Atatürk, bu zorlu dönemlerde karşılaştığı tüm engellere rağmen, her zaman bir adım daha ileriye gitmeyi başardı. Kendisini ve milletini bu zorlu yolculukta yalnız bırakmayan, onu yola çıkaran gücün yalnızca bir halkın kurtuluş mücadelesi değil, aynı zamanda bir milletin yeniden dirilişi olduğunun bilincindeydi. O, yalnızca bir lider değil, bir umuttu; halkına, vatanına olan sevgisiyle cesaret veren bir simgeydi
“Ya istiklal ya ölüm!” diyerek, tüm imkansızlıklara karşı direndi, Türk milletinin bağımsızlık mücadelesinin sembolü oldu. Yalnızca askerleri değil, her yaştan, her meslekten insanı bu davaya inandırdı. Nehir gibi akıp giden zaman, yıllar boyu süren savaşlar ve ardından gelen Cumhuriyet’in ilanı, tüm bu mücadelenin zaferle taçlanmasını sağladı.
Atatürk, her adımında milletinin gücüne inandı, halkının birliğinden ve birlikte yürüyüşünden güç aldı. "Cumhuriyet, bilhassa kadınlara verdiği haklarla" bir çağdaşlık simgesi haline gelirken, ülke her geçen gün modernleşmeye devam etti. O, halkına sadece özgürlüğü değil, aynı zamanda onurlu bir yaşamı da vaat etti. Vazgeçmedi
Oysa bizler ne kadar da kırılganız. Bir şey istemediğimiz şekilde gerçekleştiği anda küsüp oynamayan, depresyona giren, psikolojik tedavi alan, ilaçlara sarılan bir toplum olduk. Çocukluk döneminde hep kazanan ve yenilgiyi tatmayan, nasıl mücadele edeceğini bilmeyen bir nesil yetişiyor. Hepimiz birer prens ve prensesiz.
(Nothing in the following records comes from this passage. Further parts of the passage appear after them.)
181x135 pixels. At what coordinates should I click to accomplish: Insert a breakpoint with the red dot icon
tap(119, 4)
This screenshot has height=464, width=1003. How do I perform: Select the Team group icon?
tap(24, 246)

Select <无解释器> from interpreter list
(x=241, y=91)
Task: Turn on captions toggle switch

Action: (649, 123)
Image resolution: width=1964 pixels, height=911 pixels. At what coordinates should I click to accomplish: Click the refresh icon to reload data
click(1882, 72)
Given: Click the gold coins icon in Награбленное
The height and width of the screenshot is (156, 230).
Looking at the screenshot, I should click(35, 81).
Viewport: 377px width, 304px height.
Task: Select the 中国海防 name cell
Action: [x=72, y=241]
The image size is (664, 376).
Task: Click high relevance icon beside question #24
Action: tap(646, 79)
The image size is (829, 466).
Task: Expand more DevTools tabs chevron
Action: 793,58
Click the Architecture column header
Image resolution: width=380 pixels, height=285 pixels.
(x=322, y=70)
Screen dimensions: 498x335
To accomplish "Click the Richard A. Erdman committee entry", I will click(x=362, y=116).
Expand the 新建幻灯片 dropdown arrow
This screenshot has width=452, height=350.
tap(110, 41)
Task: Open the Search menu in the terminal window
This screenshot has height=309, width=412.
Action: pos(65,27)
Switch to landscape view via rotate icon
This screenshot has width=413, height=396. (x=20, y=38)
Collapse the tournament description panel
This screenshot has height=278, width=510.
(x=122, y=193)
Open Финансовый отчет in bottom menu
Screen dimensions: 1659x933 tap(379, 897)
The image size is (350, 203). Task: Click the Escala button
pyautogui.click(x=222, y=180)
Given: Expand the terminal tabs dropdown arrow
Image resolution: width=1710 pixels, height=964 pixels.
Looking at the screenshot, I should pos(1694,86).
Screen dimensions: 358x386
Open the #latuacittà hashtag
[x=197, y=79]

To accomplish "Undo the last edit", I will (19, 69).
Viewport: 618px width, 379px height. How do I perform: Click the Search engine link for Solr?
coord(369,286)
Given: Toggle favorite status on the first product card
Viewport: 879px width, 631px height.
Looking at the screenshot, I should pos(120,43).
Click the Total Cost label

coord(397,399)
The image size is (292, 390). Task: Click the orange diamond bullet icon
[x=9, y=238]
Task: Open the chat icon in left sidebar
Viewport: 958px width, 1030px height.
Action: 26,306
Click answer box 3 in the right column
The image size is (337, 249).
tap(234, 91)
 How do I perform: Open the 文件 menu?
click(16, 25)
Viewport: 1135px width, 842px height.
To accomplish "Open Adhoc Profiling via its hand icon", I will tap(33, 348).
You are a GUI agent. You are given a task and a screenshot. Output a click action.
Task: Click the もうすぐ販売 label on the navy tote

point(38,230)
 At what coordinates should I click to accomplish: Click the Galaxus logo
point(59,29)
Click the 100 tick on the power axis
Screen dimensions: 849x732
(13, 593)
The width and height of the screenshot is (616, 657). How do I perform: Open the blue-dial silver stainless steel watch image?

Ancak dünyada birkaç yer dışında monarşi kalmadı. Yani kral ya da kraliçe olacağınız bir hükümdarlık maalesef yok. Rekabet dünyasında güçlü olmak zorundasınız. Kırılganlığa tahammül yok.
Bu yüzden yani güçlü çocuklar için metanetli ebeveynlere ihtiyacımız var. Tıpkı Zübeyde Hanım gibi.
Mustafa Kemal cepheye gideceği için Makbule ağlamaya başlamıştı. Zübeyde Hanım: “Sen asker kardeşisin, ayıp, ağlanır mı hiç. Memleket için giden insan ölse bile ağlanmaz, koş misafirlere şerbet ez.” dedi. İşte bu yiğit annenin evladı askerlikten şu cümlelerle istifa ediyordu. Vazgeçmiyor tehlikeye dimdik ve kendine güvenerek yürüyordu.
“Kutsal vatan ve milleti parçalanmak tehlikesinden kurtarmak ve Yunan ve Ermeni isteklerine kurban etmemek için açılan Millî Mücadele uğrunda milletle beraber serbest şekilde çalışmaya resmî ve askeri sıfatım artık engel olmaya başladı. Bu kutsal amaç için milletle beraber sonuna kadar çalışmaya mukaddesatım adına söz vermiş olmam sebebiyle pek âşıkı bulunduğu yüce askerlik mesleğiyle bugün ilgimi keserek istifa ettim…”
Herkesin özenerek baktığı üniformasını çıkarmış, apoletlerini bir kenara koymuştu. Vazgeçebildiği için buradayız.